PROBLEM STATEMENT:
Which lines below contain the word "Enable"? Copy each one.

PROVIDED INFORMATION:
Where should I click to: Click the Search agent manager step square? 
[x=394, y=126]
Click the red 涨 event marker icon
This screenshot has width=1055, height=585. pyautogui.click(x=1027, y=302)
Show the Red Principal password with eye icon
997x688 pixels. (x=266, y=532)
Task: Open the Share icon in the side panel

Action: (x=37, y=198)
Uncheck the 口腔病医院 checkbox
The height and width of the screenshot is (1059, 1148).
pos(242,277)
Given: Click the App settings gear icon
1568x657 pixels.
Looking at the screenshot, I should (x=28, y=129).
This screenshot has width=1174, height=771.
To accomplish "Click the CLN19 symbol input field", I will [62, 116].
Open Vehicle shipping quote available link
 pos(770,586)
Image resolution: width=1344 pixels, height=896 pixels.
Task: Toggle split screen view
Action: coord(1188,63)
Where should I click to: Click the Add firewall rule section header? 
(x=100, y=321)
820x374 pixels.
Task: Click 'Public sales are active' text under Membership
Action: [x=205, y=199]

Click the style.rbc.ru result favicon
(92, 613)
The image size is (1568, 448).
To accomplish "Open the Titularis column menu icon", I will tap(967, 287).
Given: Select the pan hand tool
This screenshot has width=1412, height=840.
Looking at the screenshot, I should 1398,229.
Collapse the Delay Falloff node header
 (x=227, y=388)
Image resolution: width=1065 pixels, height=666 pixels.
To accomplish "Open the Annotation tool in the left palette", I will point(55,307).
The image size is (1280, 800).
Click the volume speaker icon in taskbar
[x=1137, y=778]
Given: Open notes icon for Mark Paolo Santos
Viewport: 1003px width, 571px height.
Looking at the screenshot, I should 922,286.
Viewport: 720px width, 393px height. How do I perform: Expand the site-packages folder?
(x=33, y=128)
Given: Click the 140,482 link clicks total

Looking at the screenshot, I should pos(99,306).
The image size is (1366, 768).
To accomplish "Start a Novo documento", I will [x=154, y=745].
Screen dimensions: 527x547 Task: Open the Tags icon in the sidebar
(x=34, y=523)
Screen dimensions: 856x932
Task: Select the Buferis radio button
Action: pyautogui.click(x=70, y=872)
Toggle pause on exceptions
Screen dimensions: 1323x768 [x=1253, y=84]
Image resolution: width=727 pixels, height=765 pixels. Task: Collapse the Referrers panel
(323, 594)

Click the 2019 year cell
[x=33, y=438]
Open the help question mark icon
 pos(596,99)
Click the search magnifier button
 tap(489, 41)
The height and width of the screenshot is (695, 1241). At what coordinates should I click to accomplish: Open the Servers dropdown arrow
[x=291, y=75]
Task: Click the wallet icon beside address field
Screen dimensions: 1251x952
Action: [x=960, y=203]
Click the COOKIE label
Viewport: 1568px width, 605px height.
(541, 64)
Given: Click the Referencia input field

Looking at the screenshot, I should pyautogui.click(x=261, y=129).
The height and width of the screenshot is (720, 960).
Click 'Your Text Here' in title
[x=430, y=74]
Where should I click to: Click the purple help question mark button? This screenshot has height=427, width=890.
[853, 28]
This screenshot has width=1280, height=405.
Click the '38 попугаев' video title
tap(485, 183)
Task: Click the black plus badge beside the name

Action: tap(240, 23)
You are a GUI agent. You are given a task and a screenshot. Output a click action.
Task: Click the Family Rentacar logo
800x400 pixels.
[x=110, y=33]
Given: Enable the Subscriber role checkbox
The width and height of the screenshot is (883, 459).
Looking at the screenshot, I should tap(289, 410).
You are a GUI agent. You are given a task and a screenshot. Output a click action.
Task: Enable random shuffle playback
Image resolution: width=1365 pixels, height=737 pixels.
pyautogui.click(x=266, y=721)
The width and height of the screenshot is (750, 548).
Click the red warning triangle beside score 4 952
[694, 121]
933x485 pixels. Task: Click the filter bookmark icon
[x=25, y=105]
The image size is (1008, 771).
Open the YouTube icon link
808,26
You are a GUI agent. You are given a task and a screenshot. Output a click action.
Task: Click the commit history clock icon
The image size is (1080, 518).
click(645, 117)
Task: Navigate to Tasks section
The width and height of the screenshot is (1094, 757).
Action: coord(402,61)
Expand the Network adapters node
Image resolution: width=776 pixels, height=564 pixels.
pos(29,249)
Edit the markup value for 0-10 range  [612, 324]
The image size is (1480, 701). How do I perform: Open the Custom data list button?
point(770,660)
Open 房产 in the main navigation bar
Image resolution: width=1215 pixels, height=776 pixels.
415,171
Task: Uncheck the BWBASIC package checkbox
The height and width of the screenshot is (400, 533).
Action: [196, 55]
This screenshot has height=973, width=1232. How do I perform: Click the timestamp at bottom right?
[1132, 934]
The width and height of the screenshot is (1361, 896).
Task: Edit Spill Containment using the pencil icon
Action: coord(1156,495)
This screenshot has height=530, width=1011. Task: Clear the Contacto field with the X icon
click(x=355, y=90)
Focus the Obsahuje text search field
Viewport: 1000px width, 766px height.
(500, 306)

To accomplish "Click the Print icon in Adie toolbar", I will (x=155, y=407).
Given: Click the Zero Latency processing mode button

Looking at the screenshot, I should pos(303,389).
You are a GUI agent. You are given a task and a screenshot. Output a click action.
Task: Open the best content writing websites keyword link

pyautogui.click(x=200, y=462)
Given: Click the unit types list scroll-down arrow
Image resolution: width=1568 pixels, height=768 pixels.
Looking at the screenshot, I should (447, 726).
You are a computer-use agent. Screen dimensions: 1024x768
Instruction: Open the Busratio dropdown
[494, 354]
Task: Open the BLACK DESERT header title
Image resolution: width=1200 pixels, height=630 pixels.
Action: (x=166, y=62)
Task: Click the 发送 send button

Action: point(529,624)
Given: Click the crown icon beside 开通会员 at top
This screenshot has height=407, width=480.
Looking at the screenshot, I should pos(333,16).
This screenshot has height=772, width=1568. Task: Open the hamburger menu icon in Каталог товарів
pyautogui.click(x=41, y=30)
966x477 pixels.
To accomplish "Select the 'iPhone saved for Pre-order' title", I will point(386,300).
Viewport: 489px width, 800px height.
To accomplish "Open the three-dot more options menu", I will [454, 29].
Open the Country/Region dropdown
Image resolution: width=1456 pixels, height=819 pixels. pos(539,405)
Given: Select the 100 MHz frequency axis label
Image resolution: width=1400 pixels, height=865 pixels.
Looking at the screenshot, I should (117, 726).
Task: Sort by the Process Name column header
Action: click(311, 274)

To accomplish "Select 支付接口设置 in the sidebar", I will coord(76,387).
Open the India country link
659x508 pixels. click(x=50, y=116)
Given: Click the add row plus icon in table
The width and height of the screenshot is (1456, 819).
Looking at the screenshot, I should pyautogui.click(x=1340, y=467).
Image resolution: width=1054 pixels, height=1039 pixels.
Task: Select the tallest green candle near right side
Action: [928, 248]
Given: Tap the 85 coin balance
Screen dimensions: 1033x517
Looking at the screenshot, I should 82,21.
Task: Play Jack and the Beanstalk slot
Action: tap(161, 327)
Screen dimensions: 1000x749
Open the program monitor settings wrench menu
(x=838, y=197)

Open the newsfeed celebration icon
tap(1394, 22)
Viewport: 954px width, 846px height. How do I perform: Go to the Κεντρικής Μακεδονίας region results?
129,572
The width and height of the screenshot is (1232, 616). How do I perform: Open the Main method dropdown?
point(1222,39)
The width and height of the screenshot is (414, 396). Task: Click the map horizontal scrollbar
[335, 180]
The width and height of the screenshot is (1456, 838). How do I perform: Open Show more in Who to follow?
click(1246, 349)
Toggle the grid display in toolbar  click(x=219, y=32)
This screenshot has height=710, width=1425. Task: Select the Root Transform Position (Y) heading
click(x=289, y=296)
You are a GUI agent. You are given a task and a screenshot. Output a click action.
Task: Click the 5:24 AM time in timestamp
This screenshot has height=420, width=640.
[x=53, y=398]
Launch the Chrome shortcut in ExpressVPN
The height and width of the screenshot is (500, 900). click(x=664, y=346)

SOLUTION TO THE PROBLEM:
Given: Enable the Subscriber role checkbox
Task: Enable random shuffle playback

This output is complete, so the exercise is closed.